The above event (5), a LOOP event, is identical to event (6), a LONF event, except that the LOOP event is assumed to occur following a reactor trip. The immediate consequence of the events is a reduction in SG inventory which, will result in a reactor trip and AFW actuation on a lOW-low SG level signal. Following a reactor trip, the decay heat (and reactor coolant pump heat input for LONF) may exceed the heat removal capability of the secondary system. This will result in an increase in RCS pressure, temperature, and pressurizer water level and will continue until the AFW system re-establishes the secondary side heat sink. The acceptance criterion for the events is to prevent the RCS overpressurization and pressurizer overfill from occuring. Although the WCGS USAR assumes a turbine trip following reactor trip, delaying its actuation is a benefit to the results of the analyses since the turbine would provide an additional heat removal path. The additional energy removed through the turbine would cause a less severe RCS overpressurization and increase the time to pressurizer-overfill. Therefore, the proposed removal of the P-4 functions in MODE 3 out of the TSs would be a benefit to the LONF and LOOP events and thus, the current MODE 1 analyses presented in USAR Sections 15.2.6 and 15.2.7 remain bounding.

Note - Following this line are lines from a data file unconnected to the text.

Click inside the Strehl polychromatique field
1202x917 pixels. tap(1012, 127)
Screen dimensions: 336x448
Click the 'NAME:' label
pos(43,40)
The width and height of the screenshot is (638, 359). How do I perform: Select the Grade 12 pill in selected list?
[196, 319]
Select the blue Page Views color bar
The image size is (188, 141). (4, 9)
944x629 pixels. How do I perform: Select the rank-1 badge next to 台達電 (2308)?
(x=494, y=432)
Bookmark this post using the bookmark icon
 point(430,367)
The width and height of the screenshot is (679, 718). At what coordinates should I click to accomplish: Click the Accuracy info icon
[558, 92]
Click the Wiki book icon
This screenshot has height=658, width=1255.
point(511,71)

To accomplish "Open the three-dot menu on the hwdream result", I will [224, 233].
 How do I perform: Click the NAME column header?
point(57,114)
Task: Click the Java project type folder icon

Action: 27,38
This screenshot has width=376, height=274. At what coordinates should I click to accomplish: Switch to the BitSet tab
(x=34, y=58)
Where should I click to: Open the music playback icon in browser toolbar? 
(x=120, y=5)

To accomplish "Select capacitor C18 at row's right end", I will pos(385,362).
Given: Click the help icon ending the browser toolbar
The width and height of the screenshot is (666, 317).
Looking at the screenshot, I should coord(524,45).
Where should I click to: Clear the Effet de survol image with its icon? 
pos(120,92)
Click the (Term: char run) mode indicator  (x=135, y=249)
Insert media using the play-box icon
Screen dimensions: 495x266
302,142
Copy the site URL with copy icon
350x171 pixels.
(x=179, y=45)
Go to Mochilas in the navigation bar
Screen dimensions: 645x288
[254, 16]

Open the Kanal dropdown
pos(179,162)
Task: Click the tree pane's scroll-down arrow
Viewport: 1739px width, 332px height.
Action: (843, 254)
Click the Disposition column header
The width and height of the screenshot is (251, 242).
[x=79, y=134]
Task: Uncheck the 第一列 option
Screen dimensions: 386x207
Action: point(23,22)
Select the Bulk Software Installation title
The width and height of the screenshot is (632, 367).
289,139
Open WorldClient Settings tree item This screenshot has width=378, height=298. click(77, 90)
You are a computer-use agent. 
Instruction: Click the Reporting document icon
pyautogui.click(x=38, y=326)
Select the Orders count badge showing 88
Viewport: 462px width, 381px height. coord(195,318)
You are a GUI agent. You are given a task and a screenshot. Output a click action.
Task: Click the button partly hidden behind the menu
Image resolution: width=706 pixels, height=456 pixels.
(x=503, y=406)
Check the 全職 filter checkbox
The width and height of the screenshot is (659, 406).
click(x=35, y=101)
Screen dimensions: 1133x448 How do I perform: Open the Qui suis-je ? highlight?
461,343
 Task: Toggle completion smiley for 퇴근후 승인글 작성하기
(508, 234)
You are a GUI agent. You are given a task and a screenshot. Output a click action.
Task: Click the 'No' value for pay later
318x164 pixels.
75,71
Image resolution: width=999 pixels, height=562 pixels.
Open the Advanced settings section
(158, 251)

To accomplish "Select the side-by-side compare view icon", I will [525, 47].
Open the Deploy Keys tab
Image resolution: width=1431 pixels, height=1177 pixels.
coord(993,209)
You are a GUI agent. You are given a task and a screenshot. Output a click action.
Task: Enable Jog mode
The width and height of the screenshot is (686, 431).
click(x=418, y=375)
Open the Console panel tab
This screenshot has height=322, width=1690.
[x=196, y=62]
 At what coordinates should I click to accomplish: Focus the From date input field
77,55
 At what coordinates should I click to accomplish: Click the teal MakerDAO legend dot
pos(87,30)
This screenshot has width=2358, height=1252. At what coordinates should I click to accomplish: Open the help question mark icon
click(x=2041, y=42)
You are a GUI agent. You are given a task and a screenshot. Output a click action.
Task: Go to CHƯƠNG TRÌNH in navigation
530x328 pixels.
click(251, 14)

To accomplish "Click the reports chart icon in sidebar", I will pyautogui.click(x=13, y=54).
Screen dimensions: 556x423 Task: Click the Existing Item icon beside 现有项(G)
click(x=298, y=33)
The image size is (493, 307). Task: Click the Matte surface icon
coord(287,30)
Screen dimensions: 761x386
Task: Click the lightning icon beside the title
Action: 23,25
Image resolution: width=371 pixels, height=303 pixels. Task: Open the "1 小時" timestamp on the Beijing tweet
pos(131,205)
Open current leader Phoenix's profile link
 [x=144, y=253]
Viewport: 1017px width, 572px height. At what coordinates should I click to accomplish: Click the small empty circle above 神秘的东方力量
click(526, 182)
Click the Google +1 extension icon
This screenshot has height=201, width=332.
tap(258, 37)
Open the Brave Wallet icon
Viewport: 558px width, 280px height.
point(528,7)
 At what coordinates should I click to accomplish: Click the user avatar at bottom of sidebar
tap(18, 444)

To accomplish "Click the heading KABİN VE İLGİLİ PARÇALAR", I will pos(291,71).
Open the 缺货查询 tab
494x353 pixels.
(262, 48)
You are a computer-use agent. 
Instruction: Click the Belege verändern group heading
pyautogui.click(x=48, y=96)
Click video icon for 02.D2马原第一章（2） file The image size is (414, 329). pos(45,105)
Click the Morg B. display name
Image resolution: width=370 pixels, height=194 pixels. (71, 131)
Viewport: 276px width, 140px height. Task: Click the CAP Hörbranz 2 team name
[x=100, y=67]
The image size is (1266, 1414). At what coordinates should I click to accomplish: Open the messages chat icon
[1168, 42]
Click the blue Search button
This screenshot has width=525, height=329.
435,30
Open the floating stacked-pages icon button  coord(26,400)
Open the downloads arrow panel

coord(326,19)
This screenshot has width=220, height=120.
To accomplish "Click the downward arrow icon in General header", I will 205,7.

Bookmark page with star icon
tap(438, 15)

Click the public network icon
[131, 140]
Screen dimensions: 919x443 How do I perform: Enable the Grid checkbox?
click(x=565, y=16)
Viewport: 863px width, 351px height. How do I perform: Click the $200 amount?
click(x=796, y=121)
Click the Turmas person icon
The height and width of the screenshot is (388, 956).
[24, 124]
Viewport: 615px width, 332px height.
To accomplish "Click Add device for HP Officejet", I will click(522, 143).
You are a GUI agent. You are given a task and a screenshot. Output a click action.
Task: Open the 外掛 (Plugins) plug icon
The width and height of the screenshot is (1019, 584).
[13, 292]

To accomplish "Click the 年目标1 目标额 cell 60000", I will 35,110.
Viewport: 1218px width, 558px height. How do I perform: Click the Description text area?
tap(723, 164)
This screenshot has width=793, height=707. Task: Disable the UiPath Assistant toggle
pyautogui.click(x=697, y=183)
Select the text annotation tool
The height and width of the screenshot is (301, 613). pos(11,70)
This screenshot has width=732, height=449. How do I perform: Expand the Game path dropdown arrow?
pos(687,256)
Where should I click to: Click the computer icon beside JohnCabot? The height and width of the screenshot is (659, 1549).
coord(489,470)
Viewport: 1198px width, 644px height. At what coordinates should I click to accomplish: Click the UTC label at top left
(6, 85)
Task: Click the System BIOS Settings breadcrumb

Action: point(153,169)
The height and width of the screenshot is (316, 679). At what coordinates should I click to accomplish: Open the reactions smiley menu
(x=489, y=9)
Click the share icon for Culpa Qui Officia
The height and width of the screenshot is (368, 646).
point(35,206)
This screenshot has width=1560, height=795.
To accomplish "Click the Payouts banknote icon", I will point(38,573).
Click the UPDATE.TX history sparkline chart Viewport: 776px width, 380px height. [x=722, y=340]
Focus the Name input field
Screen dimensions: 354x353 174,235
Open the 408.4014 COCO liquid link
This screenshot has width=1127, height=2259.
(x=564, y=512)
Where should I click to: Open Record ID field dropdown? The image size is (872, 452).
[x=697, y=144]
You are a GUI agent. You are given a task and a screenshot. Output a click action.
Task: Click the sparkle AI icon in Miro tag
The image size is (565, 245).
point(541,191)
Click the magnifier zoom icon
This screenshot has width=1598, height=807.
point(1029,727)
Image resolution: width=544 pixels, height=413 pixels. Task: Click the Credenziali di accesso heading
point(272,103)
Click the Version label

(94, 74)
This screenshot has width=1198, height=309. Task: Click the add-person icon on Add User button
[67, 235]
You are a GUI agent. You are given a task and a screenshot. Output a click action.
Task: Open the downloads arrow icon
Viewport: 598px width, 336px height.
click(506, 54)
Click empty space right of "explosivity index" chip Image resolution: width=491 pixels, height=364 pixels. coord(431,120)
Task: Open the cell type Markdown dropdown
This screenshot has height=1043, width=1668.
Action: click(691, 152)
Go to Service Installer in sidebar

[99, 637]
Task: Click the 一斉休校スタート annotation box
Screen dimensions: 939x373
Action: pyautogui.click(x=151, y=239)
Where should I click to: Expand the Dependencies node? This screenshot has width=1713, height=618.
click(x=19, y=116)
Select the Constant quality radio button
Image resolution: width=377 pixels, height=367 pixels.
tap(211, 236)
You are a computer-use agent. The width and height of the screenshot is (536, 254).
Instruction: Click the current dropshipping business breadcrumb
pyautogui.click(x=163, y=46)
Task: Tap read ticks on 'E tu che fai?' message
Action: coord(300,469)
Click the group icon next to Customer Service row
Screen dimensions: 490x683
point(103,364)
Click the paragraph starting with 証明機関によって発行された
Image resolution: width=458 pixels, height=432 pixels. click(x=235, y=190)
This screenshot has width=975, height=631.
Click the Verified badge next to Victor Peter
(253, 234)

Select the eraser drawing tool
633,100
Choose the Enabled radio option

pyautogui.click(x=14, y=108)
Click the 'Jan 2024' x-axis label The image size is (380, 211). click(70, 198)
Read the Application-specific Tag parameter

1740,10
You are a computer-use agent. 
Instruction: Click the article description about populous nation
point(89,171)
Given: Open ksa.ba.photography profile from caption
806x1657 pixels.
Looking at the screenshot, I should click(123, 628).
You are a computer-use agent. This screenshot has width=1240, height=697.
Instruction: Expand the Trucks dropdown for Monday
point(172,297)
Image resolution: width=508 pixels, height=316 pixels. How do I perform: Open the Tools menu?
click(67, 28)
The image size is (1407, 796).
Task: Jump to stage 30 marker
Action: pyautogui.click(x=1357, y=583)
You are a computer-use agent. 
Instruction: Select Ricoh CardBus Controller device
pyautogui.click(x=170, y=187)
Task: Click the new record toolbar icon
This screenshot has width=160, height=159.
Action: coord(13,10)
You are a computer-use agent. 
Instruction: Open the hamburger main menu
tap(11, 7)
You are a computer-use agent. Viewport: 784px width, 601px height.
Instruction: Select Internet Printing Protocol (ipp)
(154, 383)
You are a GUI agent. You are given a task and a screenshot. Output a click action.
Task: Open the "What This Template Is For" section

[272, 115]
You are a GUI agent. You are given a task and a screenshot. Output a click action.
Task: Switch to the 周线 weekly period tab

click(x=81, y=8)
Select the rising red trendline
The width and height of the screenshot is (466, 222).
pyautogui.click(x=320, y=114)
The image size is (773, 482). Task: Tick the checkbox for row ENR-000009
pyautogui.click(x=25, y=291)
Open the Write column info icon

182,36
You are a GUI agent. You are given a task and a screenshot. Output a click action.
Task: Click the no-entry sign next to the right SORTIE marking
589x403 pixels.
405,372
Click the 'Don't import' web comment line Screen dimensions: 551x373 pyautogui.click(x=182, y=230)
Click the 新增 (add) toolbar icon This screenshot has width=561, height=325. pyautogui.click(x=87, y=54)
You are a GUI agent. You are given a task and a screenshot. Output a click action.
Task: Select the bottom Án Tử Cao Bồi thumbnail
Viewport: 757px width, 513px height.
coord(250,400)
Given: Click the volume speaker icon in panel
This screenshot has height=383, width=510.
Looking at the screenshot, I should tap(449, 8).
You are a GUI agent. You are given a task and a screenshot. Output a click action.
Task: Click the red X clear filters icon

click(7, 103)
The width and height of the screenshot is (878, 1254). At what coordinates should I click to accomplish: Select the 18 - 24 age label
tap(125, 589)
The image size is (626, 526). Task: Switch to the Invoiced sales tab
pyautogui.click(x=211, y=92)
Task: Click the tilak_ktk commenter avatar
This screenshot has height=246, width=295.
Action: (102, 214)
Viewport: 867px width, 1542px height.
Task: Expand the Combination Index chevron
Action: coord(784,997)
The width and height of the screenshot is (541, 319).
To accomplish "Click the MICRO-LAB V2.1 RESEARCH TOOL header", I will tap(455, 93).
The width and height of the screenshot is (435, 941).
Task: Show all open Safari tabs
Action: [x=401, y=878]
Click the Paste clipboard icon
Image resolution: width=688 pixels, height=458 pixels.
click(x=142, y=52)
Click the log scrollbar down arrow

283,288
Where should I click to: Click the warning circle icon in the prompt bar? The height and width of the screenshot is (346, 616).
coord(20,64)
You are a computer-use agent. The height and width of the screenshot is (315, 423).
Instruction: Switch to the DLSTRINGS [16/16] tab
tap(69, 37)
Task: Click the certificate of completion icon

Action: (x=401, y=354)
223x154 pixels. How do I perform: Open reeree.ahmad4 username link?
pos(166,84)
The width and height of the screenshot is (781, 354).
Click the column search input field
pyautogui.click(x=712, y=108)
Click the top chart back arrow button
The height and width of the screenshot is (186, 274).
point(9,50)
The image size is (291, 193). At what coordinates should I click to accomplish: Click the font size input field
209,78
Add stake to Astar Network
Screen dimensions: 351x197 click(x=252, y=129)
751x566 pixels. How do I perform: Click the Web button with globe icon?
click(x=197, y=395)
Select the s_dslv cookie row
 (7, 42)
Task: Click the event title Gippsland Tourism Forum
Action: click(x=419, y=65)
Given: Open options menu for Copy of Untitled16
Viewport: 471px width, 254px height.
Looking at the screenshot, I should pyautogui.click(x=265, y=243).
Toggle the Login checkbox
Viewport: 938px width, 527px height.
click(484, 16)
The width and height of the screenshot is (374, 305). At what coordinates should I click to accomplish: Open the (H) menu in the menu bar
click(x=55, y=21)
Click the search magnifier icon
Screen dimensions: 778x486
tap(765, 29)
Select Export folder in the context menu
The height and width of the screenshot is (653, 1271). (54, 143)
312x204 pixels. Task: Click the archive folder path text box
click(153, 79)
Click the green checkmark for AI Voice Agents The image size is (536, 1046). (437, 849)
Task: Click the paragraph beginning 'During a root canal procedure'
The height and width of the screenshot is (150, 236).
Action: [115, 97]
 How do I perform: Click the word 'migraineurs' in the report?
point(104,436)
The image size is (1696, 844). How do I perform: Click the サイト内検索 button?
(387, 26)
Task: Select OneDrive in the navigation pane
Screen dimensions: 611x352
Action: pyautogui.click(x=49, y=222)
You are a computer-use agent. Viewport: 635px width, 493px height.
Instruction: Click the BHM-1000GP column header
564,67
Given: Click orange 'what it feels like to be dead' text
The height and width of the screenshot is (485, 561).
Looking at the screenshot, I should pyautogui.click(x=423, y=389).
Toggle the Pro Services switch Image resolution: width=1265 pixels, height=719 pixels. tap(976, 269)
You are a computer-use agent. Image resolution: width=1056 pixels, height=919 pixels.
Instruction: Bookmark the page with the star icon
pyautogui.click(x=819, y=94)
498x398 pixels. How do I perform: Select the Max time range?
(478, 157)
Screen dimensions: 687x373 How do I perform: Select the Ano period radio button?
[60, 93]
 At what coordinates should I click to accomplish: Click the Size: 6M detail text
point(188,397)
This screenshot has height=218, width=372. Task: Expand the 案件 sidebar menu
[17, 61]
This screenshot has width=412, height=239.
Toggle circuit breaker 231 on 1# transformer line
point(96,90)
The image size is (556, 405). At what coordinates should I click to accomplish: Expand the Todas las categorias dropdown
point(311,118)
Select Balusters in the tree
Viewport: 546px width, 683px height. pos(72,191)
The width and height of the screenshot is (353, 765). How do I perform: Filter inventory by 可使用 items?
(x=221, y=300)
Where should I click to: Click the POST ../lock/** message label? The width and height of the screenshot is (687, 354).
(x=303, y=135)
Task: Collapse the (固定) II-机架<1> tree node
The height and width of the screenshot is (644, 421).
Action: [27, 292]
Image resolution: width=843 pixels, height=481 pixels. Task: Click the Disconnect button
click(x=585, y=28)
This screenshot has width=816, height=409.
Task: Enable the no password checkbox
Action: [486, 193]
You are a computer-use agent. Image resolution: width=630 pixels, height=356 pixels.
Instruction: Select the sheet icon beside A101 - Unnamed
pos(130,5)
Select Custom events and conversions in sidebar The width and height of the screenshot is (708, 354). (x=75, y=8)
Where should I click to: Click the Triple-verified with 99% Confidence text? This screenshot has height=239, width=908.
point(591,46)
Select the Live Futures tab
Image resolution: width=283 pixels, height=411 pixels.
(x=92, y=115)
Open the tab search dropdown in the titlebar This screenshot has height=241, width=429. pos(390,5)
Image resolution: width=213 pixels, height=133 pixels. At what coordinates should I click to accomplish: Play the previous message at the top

Event (7), a feedline break (FLB) event, is defined as a break in a feedwater line large enough to prevent the addition of sufficient feedwater to maintain shell-side fluid inventory in the SGs. If the break occurs between the check valve and the SG, the break cannot be isolated and the SG inventory will be lost. Depending on the location of the AFW piping, this break could also preclude subsequent addition of AFW to the affected SG. This will reduce the capacity of the secondary side heat sink and result in an RCS heat-up due to the reduction in decay heat removal. The FLB event is limiting in MODE 1 because of the high decay heat level immediately following a reactor trip. Although the analysis assumes a turbine trip following reactor trip, delaying its actuation is a benefit to the analysis since the turbine would provide an additional heat removal path. The WCGS USAR analysis does not model feedwater isolation since MFW is conservatively assumed to become unavailable at event initiation and the feedwater line check valves are credited to prevent reverse flow from the intact SGs. The minimum AFW flow rates to the intact SGs modeled in the analysis are based upon the conservative assumption that all of the flow from the motor-driven AFW pump aligned with the affected SG spills out of the break. The flow from the turbine-driven AFW pump is also adjusted based upon this assumption. Therefore, the proposed removal of the P-4 functions in MODE 3 out of the TSs would either be a benefit to the FLB event or have no effect on the analysis and

- 15 thus, the current MODE 1 analysis presented in the WCGS USAR Section 15.2.8 remains bounding.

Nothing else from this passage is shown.